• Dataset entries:
[Start of section]

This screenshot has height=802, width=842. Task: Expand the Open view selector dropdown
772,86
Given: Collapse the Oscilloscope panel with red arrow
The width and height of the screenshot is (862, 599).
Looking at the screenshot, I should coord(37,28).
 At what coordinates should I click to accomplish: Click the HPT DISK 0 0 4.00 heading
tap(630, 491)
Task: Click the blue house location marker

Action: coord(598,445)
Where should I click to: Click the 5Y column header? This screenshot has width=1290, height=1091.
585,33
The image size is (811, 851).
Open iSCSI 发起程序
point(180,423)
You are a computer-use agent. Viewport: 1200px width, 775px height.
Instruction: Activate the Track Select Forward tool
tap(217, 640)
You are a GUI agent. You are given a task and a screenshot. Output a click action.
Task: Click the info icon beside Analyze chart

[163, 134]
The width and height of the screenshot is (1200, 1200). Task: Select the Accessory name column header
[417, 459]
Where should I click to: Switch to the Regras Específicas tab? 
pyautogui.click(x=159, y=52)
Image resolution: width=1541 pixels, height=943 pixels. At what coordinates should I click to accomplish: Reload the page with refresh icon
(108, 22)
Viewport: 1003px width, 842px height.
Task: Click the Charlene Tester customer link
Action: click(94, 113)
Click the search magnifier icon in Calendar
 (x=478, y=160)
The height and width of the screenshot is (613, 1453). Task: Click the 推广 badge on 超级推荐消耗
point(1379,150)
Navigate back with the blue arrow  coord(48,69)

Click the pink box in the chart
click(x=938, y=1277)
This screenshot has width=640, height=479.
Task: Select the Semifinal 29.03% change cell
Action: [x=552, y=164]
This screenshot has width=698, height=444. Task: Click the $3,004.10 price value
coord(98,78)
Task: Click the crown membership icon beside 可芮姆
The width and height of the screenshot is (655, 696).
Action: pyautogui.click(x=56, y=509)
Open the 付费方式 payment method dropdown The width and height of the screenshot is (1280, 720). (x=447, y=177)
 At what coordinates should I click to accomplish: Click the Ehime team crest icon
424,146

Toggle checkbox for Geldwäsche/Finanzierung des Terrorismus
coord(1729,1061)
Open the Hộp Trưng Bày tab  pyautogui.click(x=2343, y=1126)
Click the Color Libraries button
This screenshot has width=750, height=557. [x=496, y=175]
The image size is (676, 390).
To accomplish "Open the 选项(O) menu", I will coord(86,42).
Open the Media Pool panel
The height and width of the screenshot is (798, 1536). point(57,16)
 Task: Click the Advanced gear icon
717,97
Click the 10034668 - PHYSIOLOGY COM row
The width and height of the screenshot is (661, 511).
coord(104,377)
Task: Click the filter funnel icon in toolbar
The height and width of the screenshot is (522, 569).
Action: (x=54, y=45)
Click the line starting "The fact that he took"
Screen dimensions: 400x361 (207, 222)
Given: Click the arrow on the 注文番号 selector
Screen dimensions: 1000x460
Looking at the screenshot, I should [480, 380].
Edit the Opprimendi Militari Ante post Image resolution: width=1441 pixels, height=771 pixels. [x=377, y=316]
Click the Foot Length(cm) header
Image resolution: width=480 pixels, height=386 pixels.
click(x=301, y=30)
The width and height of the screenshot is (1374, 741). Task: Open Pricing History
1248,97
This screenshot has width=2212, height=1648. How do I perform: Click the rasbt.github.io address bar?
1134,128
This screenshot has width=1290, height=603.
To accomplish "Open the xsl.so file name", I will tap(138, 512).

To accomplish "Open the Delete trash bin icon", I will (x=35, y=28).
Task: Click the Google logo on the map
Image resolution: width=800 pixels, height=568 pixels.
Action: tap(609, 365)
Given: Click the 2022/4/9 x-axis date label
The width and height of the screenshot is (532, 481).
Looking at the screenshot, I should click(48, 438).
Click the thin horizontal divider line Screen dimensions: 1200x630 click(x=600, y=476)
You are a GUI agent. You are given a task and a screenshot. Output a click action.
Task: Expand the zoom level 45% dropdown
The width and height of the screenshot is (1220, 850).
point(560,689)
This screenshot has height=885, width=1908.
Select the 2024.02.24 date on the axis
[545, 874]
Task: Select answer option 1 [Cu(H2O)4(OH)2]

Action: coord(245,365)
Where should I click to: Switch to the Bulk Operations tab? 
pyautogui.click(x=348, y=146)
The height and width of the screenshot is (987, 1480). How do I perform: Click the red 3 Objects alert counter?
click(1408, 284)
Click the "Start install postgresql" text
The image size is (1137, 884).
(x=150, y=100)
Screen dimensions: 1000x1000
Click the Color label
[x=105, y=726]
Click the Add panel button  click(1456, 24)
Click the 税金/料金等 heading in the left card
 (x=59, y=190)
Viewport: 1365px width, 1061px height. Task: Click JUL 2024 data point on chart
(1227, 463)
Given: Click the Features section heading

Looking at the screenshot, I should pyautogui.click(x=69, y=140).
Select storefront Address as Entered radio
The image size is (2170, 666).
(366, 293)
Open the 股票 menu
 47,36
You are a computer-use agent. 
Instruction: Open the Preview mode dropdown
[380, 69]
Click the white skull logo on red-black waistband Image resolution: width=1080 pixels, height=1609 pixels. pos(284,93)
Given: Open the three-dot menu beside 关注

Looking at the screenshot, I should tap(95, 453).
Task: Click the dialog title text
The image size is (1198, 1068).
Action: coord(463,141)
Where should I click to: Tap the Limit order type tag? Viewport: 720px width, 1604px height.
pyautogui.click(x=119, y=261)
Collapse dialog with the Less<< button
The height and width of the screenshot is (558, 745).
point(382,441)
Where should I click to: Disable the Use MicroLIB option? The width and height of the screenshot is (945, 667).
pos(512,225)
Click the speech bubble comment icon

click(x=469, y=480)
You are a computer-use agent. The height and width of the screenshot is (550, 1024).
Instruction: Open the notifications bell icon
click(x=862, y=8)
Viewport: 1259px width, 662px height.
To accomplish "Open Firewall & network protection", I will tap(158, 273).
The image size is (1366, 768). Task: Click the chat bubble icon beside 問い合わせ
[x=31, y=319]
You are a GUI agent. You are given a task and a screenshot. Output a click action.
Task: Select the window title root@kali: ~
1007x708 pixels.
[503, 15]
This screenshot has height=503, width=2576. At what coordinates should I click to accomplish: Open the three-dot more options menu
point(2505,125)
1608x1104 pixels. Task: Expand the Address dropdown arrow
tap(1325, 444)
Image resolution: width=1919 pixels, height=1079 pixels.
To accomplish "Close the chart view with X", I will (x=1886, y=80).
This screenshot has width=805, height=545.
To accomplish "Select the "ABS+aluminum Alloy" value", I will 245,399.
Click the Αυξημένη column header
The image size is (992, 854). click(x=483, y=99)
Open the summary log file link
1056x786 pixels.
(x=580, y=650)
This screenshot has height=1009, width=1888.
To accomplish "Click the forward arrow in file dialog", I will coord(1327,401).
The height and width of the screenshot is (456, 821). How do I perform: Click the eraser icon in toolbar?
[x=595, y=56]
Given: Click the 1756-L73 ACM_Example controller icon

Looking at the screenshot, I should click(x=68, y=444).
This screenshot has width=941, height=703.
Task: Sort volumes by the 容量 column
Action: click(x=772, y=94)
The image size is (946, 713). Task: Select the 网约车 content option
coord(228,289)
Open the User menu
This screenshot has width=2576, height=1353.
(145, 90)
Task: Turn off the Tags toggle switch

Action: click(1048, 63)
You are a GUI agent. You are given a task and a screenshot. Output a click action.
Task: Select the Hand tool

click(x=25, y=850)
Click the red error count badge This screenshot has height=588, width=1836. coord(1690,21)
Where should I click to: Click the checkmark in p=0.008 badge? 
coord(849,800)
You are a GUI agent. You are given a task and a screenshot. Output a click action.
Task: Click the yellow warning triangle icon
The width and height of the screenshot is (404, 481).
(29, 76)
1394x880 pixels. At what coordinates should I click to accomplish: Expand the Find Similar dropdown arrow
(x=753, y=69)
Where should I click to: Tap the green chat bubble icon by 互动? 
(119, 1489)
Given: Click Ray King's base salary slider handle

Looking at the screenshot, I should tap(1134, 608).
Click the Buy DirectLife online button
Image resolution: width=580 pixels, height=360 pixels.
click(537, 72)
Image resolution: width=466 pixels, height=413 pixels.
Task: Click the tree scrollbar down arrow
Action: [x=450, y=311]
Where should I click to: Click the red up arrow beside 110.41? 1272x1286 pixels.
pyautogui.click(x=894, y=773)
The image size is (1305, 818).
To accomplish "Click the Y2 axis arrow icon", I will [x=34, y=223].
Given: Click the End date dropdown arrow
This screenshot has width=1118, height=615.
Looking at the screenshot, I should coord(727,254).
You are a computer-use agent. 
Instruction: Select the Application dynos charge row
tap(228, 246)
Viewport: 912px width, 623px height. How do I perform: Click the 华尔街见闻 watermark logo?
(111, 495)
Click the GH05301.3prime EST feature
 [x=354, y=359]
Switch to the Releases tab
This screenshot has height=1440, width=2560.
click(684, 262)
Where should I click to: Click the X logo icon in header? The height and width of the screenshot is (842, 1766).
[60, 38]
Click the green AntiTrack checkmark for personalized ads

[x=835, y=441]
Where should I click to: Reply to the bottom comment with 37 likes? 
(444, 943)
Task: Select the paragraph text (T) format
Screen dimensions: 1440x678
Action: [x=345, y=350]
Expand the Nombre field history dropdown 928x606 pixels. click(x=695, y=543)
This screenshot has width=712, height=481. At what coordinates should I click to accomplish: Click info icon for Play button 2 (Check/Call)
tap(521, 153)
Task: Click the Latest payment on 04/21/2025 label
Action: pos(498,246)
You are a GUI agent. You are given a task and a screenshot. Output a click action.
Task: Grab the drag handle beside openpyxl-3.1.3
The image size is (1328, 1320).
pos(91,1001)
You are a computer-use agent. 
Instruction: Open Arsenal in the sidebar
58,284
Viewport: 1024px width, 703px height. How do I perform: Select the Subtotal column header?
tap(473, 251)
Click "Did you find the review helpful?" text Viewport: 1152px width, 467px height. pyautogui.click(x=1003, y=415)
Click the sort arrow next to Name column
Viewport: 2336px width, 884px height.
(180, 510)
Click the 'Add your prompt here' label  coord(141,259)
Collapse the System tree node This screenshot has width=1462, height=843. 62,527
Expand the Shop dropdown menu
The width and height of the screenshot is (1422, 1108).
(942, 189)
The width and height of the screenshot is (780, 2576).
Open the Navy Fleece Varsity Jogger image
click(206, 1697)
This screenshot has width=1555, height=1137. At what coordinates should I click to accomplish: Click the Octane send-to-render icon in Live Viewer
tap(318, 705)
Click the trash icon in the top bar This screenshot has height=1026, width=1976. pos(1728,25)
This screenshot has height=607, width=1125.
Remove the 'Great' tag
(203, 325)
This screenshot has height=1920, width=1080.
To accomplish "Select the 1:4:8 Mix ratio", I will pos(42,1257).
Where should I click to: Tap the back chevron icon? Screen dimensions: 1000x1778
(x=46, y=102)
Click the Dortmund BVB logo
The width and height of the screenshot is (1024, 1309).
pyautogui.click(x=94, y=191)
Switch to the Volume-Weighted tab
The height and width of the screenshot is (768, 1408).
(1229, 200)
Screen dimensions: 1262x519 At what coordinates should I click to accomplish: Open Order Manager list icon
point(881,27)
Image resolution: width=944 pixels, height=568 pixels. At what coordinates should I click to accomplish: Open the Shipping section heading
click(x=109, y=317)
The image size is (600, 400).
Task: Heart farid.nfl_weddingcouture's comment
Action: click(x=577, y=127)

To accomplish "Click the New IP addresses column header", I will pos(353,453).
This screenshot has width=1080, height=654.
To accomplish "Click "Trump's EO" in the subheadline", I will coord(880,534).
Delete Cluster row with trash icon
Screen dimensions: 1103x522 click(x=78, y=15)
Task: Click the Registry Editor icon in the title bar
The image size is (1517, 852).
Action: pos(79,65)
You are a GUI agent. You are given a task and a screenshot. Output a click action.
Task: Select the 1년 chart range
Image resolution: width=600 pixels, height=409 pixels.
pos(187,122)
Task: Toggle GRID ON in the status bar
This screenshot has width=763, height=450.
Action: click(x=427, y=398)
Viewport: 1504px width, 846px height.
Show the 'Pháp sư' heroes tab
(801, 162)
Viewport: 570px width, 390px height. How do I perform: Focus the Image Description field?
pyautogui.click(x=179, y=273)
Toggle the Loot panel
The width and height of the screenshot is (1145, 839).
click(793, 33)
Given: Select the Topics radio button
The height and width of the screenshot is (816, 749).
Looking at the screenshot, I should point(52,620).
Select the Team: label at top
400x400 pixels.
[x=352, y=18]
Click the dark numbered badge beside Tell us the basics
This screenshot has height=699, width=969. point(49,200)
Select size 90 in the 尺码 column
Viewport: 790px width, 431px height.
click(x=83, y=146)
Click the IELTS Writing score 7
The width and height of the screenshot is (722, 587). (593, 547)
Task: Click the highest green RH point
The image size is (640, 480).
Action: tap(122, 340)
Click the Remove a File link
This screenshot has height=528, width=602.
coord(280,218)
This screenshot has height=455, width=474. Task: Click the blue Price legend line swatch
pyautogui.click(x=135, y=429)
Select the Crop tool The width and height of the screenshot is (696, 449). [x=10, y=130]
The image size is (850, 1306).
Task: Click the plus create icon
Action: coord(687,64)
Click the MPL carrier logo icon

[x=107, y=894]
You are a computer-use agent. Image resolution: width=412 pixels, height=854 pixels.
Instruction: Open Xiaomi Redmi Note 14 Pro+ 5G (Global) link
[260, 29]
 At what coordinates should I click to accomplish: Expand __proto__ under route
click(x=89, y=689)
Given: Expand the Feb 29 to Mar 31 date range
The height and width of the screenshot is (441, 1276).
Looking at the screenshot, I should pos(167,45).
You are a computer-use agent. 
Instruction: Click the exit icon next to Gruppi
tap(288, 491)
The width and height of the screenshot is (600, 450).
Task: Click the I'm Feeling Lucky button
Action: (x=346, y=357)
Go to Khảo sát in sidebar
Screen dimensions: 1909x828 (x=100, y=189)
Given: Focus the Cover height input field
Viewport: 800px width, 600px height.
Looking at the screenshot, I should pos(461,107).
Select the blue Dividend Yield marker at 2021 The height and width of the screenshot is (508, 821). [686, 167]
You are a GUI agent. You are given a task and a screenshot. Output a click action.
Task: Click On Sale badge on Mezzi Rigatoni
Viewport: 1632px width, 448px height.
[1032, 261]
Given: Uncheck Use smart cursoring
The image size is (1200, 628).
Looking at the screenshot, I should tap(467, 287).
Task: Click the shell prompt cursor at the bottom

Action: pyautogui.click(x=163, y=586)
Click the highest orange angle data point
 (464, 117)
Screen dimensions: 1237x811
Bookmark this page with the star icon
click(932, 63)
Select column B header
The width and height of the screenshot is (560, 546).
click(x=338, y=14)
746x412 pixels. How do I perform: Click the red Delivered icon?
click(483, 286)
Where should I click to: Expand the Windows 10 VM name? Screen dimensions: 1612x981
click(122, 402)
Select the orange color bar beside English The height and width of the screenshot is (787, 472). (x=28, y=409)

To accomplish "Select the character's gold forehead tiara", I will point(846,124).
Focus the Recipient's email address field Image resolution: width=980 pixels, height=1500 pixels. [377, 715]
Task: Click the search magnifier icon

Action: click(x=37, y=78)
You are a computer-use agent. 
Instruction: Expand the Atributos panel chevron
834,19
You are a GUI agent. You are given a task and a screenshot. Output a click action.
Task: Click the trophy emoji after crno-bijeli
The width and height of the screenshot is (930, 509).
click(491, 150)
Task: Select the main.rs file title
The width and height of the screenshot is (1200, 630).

[End of section]

Every line holding the word "dialog" should be copied out of the records above.

Task: Click the dialog title text
Collapse dialog with the Less<< button
To accomplish "Click the forward arrow in file dialog", I will coord(1327,401).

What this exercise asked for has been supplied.